* WHAT IS EXPECTED:
Return each line of the records holding the string "Expand".

(INPUT RECORDS Opens)

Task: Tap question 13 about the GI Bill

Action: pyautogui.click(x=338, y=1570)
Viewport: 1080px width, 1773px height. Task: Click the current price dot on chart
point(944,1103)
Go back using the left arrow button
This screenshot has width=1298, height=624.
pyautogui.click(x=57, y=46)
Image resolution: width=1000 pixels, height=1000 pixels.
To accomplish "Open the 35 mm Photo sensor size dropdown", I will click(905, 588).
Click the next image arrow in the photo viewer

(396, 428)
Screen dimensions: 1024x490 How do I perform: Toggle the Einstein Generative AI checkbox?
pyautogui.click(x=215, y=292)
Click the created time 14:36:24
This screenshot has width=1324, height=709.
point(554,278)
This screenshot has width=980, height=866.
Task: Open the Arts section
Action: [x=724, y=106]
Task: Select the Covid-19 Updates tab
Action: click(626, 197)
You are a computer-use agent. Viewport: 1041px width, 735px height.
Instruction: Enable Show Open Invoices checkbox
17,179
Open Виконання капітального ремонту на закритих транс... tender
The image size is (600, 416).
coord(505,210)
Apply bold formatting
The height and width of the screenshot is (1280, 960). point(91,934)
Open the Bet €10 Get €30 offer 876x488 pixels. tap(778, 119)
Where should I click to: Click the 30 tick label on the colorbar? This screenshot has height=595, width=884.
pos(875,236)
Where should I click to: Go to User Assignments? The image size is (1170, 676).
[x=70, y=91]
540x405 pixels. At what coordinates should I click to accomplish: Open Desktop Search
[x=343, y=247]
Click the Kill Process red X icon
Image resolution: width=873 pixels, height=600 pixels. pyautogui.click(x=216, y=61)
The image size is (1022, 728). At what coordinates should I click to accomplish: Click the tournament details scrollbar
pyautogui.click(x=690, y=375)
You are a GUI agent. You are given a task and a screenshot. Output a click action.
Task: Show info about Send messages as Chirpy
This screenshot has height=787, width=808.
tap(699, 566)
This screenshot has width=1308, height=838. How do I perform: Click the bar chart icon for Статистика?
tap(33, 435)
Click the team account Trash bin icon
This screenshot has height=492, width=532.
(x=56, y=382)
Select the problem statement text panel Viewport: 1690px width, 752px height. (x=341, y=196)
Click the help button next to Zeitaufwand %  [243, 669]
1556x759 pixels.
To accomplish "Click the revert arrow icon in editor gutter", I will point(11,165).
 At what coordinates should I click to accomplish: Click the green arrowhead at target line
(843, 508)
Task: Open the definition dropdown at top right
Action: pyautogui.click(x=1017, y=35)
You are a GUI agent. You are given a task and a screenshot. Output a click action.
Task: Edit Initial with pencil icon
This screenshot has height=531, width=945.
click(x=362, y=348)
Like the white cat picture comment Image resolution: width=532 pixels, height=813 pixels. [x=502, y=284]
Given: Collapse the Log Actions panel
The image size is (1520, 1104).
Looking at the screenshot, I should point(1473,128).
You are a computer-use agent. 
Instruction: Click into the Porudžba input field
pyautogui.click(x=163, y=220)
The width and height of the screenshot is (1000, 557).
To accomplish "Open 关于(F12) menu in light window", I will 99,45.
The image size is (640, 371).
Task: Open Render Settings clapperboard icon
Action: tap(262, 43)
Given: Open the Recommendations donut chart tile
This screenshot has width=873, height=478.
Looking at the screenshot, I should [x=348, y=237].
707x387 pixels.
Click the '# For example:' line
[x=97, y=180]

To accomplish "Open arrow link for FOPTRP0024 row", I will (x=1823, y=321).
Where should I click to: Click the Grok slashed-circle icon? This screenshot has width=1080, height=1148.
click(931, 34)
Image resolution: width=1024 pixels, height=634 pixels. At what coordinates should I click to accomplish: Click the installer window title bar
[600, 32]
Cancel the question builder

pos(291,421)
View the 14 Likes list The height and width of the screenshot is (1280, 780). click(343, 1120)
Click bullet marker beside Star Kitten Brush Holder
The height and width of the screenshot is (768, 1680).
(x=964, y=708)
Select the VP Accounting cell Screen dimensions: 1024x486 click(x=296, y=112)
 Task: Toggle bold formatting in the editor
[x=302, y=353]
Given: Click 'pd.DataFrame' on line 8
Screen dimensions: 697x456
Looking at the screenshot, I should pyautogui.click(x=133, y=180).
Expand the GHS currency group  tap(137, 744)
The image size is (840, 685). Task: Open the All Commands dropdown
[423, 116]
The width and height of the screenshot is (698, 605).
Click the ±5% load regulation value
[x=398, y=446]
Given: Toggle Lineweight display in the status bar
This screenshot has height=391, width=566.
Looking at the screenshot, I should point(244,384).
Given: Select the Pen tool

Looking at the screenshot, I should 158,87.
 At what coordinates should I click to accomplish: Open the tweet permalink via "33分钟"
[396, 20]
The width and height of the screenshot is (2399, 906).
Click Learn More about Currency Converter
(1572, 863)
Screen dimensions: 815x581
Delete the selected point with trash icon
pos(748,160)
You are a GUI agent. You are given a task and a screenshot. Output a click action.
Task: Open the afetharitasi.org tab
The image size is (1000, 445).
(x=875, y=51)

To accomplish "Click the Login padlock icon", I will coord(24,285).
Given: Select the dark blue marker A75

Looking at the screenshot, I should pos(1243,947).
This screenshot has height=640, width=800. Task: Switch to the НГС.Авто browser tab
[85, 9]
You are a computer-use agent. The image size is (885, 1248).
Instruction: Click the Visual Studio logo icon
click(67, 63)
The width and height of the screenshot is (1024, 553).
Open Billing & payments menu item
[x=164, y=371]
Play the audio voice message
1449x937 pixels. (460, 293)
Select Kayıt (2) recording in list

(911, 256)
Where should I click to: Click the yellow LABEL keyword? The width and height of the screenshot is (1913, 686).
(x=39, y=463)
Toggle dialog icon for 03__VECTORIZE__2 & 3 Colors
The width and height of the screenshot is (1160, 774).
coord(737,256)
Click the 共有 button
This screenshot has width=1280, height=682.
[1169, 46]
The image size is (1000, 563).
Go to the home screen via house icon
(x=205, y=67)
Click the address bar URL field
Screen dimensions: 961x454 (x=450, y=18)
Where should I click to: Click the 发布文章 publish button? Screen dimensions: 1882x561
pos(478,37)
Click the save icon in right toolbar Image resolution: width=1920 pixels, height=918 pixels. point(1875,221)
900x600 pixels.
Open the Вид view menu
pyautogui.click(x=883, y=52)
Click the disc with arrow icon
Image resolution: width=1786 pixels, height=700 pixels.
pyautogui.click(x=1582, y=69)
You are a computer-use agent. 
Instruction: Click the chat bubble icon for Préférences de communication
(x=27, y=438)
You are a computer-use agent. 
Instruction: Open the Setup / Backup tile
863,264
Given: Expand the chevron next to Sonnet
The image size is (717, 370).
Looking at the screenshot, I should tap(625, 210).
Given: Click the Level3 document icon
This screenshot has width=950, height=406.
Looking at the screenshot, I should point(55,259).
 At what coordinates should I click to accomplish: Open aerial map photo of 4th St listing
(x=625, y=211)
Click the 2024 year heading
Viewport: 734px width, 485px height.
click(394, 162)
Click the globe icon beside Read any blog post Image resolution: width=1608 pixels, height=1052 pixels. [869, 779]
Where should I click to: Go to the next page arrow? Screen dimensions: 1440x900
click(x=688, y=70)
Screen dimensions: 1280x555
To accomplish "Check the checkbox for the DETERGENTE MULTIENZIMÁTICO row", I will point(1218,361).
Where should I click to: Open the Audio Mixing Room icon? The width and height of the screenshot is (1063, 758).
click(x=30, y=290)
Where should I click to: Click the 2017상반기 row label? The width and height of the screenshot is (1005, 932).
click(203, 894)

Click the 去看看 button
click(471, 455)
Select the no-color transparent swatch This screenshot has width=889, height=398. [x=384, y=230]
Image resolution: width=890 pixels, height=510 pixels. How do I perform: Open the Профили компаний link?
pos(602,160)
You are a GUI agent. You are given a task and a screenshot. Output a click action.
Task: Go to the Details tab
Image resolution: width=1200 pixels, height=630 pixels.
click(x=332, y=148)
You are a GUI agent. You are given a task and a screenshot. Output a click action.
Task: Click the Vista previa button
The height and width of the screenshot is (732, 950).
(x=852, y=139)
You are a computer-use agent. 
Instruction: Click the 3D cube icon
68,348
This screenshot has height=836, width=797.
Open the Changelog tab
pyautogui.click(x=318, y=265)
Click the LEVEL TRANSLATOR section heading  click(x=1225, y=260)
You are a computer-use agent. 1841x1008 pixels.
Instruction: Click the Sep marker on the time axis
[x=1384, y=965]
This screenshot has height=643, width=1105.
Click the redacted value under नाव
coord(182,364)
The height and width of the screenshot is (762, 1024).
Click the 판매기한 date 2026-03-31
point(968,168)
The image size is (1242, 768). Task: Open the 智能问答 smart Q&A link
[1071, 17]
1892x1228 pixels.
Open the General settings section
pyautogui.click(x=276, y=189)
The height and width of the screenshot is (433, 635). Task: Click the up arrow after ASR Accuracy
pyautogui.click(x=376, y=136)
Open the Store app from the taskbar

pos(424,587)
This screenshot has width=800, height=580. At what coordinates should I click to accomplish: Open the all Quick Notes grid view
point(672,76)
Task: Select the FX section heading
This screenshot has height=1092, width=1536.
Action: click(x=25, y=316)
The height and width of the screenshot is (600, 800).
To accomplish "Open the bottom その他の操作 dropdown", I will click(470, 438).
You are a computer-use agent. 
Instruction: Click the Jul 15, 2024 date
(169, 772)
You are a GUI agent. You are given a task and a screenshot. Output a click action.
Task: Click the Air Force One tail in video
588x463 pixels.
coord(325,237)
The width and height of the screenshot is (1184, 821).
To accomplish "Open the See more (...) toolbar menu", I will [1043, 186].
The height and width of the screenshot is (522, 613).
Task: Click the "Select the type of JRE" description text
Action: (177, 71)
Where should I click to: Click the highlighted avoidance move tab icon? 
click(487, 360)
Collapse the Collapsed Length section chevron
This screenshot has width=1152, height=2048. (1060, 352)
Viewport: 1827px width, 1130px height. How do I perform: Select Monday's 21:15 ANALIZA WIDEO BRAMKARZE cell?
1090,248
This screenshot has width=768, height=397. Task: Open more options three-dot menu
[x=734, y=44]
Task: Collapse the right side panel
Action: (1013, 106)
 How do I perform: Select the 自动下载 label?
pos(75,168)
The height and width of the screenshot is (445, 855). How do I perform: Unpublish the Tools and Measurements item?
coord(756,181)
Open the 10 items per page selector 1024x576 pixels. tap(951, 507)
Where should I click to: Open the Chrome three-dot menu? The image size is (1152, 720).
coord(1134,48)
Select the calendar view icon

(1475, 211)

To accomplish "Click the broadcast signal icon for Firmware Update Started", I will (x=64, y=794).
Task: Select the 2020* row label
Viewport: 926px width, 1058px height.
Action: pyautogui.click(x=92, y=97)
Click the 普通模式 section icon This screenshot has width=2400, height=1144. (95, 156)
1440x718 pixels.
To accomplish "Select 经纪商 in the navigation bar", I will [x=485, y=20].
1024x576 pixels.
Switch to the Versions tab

(INPUT RECORDS Closes)

* EXERCISE OUTPUT:
Expand the GHS currency group  tap(137, 744)
Given: Expand the chevron next to Sonnet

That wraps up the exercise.